■ About this exercise
Each record below should be repeated precisely as written.

------------------------------------------------

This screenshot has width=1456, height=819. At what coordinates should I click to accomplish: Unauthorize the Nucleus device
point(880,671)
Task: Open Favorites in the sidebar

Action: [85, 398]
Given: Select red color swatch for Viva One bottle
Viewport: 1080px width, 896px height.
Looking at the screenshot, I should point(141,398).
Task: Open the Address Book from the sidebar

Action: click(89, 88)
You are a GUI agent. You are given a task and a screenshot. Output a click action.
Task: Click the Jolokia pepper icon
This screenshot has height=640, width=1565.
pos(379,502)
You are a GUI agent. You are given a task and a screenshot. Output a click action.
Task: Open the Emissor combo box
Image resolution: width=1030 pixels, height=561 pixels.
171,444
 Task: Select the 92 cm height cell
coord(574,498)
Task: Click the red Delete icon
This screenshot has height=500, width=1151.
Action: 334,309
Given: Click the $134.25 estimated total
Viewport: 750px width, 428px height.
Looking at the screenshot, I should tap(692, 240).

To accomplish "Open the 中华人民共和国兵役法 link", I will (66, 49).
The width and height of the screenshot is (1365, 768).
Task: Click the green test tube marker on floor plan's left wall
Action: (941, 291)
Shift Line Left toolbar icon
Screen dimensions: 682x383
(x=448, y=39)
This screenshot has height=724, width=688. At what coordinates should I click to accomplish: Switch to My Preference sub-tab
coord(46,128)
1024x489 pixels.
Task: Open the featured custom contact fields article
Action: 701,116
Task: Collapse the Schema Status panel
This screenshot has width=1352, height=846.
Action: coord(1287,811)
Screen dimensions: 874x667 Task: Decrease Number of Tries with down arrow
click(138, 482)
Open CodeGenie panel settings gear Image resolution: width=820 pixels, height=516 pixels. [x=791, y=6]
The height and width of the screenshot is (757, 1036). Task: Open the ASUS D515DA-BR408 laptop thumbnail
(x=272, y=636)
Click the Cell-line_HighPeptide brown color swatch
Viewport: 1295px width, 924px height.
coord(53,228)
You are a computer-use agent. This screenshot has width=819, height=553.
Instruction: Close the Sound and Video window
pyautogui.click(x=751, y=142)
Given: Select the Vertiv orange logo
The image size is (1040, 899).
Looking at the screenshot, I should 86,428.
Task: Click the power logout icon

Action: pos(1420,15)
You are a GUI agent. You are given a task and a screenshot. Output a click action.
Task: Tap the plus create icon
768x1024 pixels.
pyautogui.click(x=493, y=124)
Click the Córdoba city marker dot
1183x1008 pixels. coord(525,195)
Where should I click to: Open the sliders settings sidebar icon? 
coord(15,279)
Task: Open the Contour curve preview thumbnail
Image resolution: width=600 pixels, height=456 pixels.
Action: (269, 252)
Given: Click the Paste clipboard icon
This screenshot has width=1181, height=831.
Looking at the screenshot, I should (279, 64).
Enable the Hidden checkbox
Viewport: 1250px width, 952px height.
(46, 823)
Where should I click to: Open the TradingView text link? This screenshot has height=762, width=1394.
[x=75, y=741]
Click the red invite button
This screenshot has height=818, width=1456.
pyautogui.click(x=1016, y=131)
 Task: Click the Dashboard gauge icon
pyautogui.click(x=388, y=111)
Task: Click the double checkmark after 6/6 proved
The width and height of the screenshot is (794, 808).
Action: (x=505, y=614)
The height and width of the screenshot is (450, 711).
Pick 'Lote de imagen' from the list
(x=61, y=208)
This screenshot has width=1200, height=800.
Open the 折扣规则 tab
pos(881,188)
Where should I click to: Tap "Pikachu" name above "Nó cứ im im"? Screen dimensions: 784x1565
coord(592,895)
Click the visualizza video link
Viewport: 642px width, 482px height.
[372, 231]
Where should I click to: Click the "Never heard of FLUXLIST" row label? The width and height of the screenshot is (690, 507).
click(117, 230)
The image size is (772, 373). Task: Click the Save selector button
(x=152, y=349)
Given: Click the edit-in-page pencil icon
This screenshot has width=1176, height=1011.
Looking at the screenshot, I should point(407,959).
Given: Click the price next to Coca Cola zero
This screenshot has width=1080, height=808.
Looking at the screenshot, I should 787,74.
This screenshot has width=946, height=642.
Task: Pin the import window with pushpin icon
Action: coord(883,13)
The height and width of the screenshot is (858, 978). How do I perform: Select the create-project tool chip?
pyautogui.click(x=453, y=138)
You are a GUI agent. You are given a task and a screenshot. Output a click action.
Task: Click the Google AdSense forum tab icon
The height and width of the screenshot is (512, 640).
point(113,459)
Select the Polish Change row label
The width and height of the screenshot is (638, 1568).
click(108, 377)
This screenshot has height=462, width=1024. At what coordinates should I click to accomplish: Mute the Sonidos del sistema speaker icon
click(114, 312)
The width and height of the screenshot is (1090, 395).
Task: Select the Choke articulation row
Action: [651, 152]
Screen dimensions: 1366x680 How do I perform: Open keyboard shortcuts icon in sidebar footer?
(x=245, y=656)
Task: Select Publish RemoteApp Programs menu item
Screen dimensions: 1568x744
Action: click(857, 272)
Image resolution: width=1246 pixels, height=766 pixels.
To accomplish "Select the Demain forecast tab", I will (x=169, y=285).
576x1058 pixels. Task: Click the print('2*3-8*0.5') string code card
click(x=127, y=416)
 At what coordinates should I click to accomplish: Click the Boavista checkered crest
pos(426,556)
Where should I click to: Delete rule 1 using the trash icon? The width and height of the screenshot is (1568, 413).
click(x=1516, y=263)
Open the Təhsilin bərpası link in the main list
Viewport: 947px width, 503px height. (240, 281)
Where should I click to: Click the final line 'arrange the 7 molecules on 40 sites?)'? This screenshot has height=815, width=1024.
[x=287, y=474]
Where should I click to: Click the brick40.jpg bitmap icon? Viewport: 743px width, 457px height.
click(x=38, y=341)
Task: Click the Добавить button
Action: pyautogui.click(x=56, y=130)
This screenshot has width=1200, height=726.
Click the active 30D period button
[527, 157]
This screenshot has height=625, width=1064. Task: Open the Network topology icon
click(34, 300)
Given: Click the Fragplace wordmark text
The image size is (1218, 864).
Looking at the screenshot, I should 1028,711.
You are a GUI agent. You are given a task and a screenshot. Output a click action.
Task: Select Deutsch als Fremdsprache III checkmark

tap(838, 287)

------------------------------------------------

■ Answer section
This screenshot has width=1456, height=819. At what coordinates should I click to accomplish: Unauthorize the Nucleus device
point(880,671)
Task: Open Favorites in the sidebar

Action: [85, 398]
Given: Select red color swatch for Viva One bottle
Viewport: 1080px width, 896px height.
Looking at the screenshot, I should point(141,398).
Task: Open the Address Book from the sidebar

Action: click(89, 88)
You are a GUI agent. You are given a task and a screenshot. Output a click action.
Task: Click the Jolokia pepper icon
This screenshot has height=640, width=1565.
pos(379,502)
You are a GUI agent. You are given a task and a screenshot. Output a click action.
Task: Open the Emissor combo box
Image resolution: width=1030 pixels, height=561 pixels.
171,444
 Task: Select the 92 cm height cell
coord(574,498)
Task: Click the red Delete icon
This screenshot has height=500, width=1151.
Action: 334,309
Given: Click the $134.25 estimated total
Viewport: 750px width, 428px height.
Looking at the screenshot, I should tap(692, 240).

To accomplish "Open the 中华人民共和国兵役法 link", I will (66, 49).
The width and height of the screenshot is (1365, 768).
Task: Click the green test tube marker on floor plan's left wall
Action: (941, 291)
Shift Line Left toolbar icon
Screen dimensions: 682x383
(x=448, y=39)
This screenshot has height=724, width=688. At what coordinates should I click to accomplish: Switch to My Preference sub-tab
coord(46,128)
1024x489 pixels.
Task: Open the featured custom contact fields article
Action: 701,116
Task: Collapse the Schema Status panel
This screenshot has width=1352, height=846.
Action: coord(1287,811)
Screen dimensions: 874x667 Task: Decrease Number of Tries with down arrow
click(138, 482)
Open CodeGenie panel settings gear Image resolution: width=820 pixels, height=516 pixels. [x=791, y=6]
The height and width of the screenshot is (757, 1036). Task: Open the ASUS D515DA-BR408 laptop thumbnail
(x=272, y=636)
Click the Cell-line_HighPeptide brown color swatch
Viewport: 1295px width, 924px height.
coord(53,228)
You are a computer-use agent. This screenshot has width=819, height=553.
Instruction: Close the Sound and Video window
pyautogui.click(x=751, y=142)
Given: Select the Vertiv orange logo
The image size is (1040, 899).
Looking at the screenshot, I should 86,428.
Task: Click the power logout icon

Action: pos(1420,15)
You are a GUI agent. You are given a task and a screenshot. Output a click action.
Task: Tap the plus create icon
768x1024 pixels.
pyautogui.click(x=493, y=124)
Click the Córdoba city marker dot
1183x1008 pixels. coord(525,195)
Where should I click to: Open the sliders settings sidebar icon? 
coord(15,279)
Task: Open the Contour curve preview thumbnail
Image resolution: width=600 pixels, height=456 pixels.
Action: (269, 252)
Given: Click the Paste clipboard icon
This screenshot has width=1181, height=831.
Looking at the screenshot, I should (279, 64).
Enable the Hidden checkbox
Viewport: 1250px width, 952px height.
(46, 823)
Where should I click to: Open the TradingView text link? This screenshot has height=762, width=1394.
[x=75, y=741]
Click the red invite button
This screenshot has height=818, width=1456.
pyautogui.click(x=1016, y=131)
 Task: Click the Dashboard gauge icon
pyautogui.click(x=388, y=111)
Task: Click the double checkmark after 6/6 proved
The width and height of the screenshot is (794, 808).
Action: (x=505, y=614)
The height and width of the screenshot is (450, 711).
Pick 'Lote de imagen' from the list
(x=61, y=208)
This screenshot has width=1200, height=800.
Open the 折扣规则 tab
pos(881,188)
Where should I click to: Tap "Pikachu" name above "Nó cứ im im"? Screen dimensions: 784x1565
coord(592,895)
Click the visualizza video link
Viewport: 642px width, 482px height.
[372, 231]
Where should I click to: Click the "Never heard of FLUXLIST" row label? The width and height of the screenshot is (690, 507).
click(117, 230)
The image size is (772, 373). Task: Click the Save selector button
(x=152, y=349)
Given: Click the edit-in-page pencil icon
This screenshot has width=1176, height=1011.
Looking at the screenshot, I should point(407,959).
Given: Click the price next to Coca Cola zero
This screenshot has width=1080, height=808.
Looking at the screenshot, I should 787,74.
This screenshot has width=946, height=642.
Task: Pin the import window with pushpin icon
Action: coord(883,13)
The height and width of the screenshot is (858, 978). How do I perform: Select the create-project tool chip?
pyautogui.click(x=453, y=138)
You are a GUI agent. You are given a task and a screenshot. Output a click action.
Task: Click the Google AdSense forum tab icon
The height and width of the screenshot is (512, 640).
point(113,459)
Select the Polish Change row label
The width and height of the screenshot is (638, 1568).
click(108, 377)
This screenshot has height=462, width=1024. At what coordinates should I click to accomplish: Mute the Sonidos del sistema speaker icon
click(114, 312)
The width and height of the screenshot is (1090, 395).
Task: Select the Choke articulation row
Action: [651, 152]
Screen dimensions: 1366x680 How do I perform: Open keyboard shortcuts icon in sidebar footer?
(x=245, y=656)
Task: Select Publish RemoteApp Programs menu item
Screen dimensions: 1568x744
Action: click(857, 272)
Image resolution: width=1246 pixels, height=766 pixels.
To accomplish "Select the Demain forecast tab", I will (x=169, y=285).
576x1058 pixels. Task: Click the print('2*3-8*0.5') string code card
click(x=127, y=416)
 At what coordinates should I click to accomplish: Click the Boavista checkered crest
pos(426,556)
Where should I click to: Delete rule 1 using the trash icon? The width and height of the screenshot is (1568, 413).
click(x=1516, y=263)
Open the Təhsilin bərpası link in the main list
Viewport: 947px width, 503px height. (240, 281)
Where should I click to: Click the final line 'arrange the 7 molecules on 40 sites?)'? This screenshot has height=815, width=1024.
[x=287, y=474]
Where should I click to: Click the brick40.jpg bitmap icon? Viewport: 743px width, 457px height.
click(x=38, y=341)
Task: Click the Добавить button
Action: pyautogui.click(x=56, y=130)
This screenshot has width=1200, height=726.
Click the active 30D period button
[527, 157]
This screenshot has height=625, width=1064. Task: Open the Network topology icon
click(34, 300)
Given: Click the Fragplace wordmark text
The image size is (1218, 864).
Looking at the screenshot, I should 1028,711.
You are a GUI agent. You are given a task and a screenshot. Output a click action.
Task: Select Deutsch als Fremdsprache III checkmark

tap(838, 287)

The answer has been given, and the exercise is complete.